EUTA Chair calls for fairness for EU tech companies
Please note that this article written by European Tech Alliance Chair, Magdalena Piech, was originally featured by Euractiv, and can be found here
Given the goals set in the Digital Single Market strategy, EU lawmakers have been active with various initiatives aimed at regulating new technologies. Their overarching goal has been to promote the uptake of the EU’s tech ecosystem whilst also addressing the socio-economic challenges emerging technologies bring about in the EU.
In most instances, European tech companies, including Allegro, acknowledge EU regulators’ concerns and support these initiatives, especially the ones that better protect the rights of the European consumers. In the end, we share the same goals: enhancing transparency in platform to business relations, ensuring fair tax contribution to local economies and creating a safer digital economy.
As usual, the devil is in the detail and when discussing specific regulations, it all boils down to two fundamental issues: first – local impact and the second – equal footing and effective enforcement.
Firstly, the tech industry is often perceived from the perspective of global giants whose business models and services are commonly known. In some cases, it is hard to resist the impression that their business practices and capacities serve as a point of reference when drafting EU regulatory measures and assessing the proportionality of imposed solutions.

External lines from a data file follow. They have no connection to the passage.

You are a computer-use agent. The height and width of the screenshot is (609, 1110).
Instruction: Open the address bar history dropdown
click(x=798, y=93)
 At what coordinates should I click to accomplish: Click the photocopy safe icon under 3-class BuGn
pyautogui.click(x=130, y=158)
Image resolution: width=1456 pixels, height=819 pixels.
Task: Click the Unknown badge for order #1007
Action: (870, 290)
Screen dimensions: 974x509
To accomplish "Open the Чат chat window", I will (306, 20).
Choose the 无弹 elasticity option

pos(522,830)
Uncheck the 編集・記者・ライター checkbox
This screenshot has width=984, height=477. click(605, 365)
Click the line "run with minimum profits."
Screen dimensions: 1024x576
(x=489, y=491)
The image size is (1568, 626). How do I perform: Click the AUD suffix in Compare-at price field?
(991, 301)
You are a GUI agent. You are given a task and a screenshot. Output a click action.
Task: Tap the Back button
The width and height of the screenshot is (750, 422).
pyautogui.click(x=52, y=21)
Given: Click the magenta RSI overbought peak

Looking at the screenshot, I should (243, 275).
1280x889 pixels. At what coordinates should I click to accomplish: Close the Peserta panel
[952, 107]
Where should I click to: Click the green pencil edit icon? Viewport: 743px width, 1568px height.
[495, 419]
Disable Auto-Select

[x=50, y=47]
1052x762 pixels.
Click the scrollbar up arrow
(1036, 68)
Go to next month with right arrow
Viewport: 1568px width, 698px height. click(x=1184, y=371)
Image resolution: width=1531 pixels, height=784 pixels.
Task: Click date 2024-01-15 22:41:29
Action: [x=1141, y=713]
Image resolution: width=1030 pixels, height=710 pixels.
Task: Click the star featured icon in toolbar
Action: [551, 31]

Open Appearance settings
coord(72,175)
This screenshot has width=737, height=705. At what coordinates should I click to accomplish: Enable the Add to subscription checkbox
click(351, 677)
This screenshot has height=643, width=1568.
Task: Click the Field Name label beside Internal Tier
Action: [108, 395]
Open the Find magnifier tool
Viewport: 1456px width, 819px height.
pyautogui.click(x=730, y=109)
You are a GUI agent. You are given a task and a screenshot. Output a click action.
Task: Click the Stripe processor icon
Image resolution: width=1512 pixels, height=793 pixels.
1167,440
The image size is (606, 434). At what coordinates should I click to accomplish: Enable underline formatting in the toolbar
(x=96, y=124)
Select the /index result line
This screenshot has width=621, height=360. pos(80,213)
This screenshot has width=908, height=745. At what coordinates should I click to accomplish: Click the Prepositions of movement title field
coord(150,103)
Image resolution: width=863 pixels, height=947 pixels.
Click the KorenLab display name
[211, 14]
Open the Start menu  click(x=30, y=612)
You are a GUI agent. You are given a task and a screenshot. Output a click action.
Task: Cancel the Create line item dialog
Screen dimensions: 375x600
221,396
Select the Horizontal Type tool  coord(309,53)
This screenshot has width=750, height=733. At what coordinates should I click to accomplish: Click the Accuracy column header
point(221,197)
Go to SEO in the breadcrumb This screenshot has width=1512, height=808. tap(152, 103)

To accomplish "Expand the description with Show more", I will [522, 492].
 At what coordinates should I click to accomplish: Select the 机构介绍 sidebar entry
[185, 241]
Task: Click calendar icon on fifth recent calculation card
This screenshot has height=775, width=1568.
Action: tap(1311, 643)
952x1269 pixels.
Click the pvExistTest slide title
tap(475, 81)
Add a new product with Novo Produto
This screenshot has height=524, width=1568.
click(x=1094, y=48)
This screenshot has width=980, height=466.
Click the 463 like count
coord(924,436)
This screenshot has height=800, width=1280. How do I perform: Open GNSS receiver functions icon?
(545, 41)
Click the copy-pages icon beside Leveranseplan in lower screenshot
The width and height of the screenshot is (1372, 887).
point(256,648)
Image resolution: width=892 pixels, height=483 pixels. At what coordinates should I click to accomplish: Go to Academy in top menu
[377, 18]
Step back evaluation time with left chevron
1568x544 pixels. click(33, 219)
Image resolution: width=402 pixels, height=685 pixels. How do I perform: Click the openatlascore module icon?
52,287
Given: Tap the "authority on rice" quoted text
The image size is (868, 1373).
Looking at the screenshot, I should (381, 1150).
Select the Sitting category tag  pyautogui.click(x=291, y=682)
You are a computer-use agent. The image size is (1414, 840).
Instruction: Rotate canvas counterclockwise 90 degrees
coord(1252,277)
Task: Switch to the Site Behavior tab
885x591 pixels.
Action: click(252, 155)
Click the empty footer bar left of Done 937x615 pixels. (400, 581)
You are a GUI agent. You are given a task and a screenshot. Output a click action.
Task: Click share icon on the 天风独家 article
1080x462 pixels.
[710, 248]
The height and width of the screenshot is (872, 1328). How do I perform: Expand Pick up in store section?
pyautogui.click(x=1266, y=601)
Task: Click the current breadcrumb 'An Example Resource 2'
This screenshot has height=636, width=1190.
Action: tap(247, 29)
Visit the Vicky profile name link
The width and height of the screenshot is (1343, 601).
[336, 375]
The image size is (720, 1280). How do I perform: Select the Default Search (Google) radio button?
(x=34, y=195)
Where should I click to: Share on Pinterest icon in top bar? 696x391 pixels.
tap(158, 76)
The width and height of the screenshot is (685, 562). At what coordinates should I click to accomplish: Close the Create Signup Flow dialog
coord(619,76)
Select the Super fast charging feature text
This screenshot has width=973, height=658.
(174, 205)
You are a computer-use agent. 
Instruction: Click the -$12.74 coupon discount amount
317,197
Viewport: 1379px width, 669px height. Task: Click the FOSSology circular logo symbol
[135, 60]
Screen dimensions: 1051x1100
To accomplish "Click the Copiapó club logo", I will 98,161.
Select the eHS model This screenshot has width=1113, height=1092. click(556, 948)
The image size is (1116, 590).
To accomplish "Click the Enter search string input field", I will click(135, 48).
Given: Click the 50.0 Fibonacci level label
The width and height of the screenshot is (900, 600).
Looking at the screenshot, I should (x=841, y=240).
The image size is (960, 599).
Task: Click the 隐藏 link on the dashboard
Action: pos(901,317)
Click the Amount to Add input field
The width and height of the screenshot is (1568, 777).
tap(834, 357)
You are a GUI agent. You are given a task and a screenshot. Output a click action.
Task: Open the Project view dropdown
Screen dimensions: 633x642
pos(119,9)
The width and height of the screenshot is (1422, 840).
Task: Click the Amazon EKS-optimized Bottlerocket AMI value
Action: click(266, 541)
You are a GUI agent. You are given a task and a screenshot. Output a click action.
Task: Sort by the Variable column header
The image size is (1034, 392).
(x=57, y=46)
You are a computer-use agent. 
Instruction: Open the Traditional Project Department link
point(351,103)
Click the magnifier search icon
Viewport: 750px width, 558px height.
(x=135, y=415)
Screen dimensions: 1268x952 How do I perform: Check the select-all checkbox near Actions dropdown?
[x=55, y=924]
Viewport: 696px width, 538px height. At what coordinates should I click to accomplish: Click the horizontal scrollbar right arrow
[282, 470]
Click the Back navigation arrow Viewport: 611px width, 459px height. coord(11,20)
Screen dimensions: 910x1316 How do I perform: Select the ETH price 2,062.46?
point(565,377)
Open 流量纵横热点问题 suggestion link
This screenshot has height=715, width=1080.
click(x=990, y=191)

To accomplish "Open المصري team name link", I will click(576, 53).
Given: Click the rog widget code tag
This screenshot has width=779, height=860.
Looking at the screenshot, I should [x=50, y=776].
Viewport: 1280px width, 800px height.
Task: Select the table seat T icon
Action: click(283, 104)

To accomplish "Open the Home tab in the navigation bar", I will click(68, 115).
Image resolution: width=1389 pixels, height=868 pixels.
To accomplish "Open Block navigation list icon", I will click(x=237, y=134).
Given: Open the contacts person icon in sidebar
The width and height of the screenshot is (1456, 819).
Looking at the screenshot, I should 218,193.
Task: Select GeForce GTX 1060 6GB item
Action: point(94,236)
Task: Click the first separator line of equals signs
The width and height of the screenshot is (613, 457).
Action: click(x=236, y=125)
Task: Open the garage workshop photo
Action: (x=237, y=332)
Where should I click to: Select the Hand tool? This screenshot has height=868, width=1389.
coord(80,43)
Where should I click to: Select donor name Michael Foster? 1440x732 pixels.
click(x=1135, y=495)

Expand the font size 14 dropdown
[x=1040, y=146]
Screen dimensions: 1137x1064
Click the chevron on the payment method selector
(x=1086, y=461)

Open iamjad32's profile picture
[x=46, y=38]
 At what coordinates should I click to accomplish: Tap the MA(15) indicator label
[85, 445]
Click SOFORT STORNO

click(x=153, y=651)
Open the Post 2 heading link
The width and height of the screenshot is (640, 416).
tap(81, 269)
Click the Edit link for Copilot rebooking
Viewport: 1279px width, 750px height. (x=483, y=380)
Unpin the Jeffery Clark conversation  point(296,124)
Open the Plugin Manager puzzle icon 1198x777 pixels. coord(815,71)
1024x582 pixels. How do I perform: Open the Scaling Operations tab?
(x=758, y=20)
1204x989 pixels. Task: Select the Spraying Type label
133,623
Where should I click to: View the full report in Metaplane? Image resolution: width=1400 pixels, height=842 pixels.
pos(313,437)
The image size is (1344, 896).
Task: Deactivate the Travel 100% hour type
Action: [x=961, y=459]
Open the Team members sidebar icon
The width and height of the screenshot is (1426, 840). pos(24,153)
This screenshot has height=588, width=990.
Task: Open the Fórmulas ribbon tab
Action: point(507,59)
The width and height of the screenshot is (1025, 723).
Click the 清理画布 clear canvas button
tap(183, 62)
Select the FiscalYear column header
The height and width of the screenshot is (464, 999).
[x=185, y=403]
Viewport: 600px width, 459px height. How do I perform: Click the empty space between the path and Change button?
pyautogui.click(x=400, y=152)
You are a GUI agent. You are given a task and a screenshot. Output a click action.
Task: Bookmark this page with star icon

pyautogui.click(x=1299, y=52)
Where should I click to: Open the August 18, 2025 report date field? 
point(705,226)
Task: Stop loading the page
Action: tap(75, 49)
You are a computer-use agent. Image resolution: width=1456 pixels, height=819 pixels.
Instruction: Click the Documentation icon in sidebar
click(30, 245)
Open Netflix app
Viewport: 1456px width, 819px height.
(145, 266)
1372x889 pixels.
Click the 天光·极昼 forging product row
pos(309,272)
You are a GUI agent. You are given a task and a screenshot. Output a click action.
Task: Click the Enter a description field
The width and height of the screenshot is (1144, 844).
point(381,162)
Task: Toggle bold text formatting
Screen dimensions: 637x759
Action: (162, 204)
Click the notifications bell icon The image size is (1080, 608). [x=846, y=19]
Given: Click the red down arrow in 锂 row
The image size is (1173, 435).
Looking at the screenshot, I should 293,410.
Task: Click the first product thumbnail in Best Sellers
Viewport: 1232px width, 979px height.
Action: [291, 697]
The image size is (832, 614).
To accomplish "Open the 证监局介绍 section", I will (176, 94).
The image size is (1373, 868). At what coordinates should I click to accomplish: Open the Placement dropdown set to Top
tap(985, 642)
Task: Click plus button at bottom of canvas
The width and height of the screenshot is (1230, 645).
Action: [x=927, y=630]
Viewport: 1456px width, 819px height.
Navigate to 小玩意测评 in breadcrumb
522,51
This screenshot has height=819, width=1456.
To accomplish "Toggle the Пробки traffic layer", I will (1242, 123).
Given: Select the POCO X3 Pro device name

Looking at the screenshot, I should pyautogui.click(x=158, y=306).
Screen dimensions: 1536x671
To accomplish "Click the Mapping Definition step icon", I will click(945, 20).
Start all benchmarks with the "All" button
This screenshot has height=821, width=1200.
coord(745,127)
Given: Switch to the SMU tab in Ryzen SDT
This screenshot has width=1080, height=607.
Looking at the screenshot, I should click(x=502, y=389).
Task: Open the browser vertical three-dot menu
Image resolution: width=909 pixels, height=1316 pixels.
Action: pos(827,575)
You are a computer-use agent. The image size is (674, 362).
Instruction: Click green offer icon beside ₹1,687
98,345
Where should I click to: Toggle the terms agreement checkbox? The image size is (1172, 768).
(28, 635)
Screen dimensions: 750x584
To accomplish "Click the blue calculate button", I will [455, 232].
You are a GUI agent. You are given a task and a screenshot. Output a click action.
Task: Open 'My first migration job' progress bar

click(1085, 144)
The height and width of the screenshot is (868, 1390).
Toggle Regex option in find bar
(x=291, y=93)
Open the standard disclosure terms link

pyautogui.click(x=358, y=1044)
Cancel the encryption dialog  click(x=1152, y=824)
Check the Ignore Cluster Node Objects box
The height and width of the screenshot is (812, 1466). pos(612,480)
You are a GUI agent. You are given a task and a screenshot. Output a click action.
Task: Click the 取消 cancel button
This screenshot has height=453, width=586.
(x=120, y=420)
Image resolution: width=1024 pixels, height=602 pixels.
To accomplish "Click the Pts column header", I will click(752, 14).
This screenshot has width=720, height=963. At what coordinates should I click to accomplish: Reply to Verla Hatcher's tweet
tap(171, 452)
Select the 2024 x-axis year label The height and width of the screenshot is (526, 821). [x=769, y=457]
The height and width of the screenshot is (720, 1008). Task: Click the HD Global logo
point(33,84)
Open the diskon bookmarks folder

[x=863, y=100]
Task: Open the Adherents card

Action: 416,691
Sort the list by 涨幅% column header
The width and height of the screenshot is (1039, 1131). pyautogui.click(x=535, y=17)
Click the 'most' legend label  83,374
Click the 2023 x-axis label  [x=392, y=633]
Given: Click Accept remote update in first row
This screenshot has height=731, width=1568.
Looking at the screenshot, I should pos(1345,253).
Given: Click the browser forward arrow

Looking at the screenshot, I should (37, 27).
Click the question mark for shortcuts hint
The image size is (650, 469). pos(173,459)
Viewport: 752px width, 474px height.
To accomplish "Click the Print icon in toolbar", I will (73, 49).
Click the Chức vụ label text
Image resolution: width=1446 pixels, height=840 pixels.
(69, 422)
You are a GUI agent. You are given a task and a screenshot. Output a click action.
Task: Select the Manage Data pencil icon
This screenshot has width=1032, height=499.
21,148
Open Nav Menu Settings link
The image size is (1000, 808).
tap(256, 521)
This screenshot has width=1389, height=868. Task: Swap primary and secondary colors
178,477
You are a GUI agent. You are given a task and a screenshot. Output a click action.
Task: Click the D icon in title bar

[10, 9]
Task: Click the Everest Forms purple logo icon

Yet, laws crafted with big players in mind apply to all, including homegrown EU start-ups, SMEs and scale-ups that may not yet be known to general EU public. Changing these optics and drafting standards and rules tailored for incubating EU digital industry would be a more impactful strategic approach that would benefit the EU in the long run.
Otherwise, we can unintentionally harm local players when it comes to their capacity to compete, innovate and grow. It might sound like a slogan, but it has a purely practical dimension when companies’ resources (be it technology or customer care) are consumed on compliance rather than on service development.
To be clear, EU tech firms are not calling for legislators to cease their work on the digital ecosystem. In an ever-changing and fast-paced digital era, some rules must be clarified, strengthened or adapted to new conditions. We are not afraid of competition, nor do we expect preferential treatment. What we do not want is to be held back by measures that many global competitors can circumvent.
The second point we want to stress is that in a borderless Internet, rule drafting must ensure applicability for all companies operating within the EU market. Most importantly, such rules must be enforceable in all instances of non-compliance.
Those who wish to do business in the EU market should do so based on equal footing. Unless this principle is deeply ingrained in the EU law-making, EU companies will focus their efforts on overcoming competitive disadvantages locally, rather on thinking about international expansion.
The European Tech Alliance (EUTA), which I represent as chairwoman, is deeply committed to raising awareness surrounding the successes of the EU tech industry. EUTA acts as a pool of expertise that both the European institutions and national governments can tap into and leverage when developing evidence-based regulatory proposals.
Our goal is to bring policymakers and EU tech companies together in order to foster a better understanding of each other’s views, challenges and aspirations. We firmly believe that – if current challenges are addressed – Europe’s digital industry can compete for and possibly even win consumers’ hearts in Europe and beyond.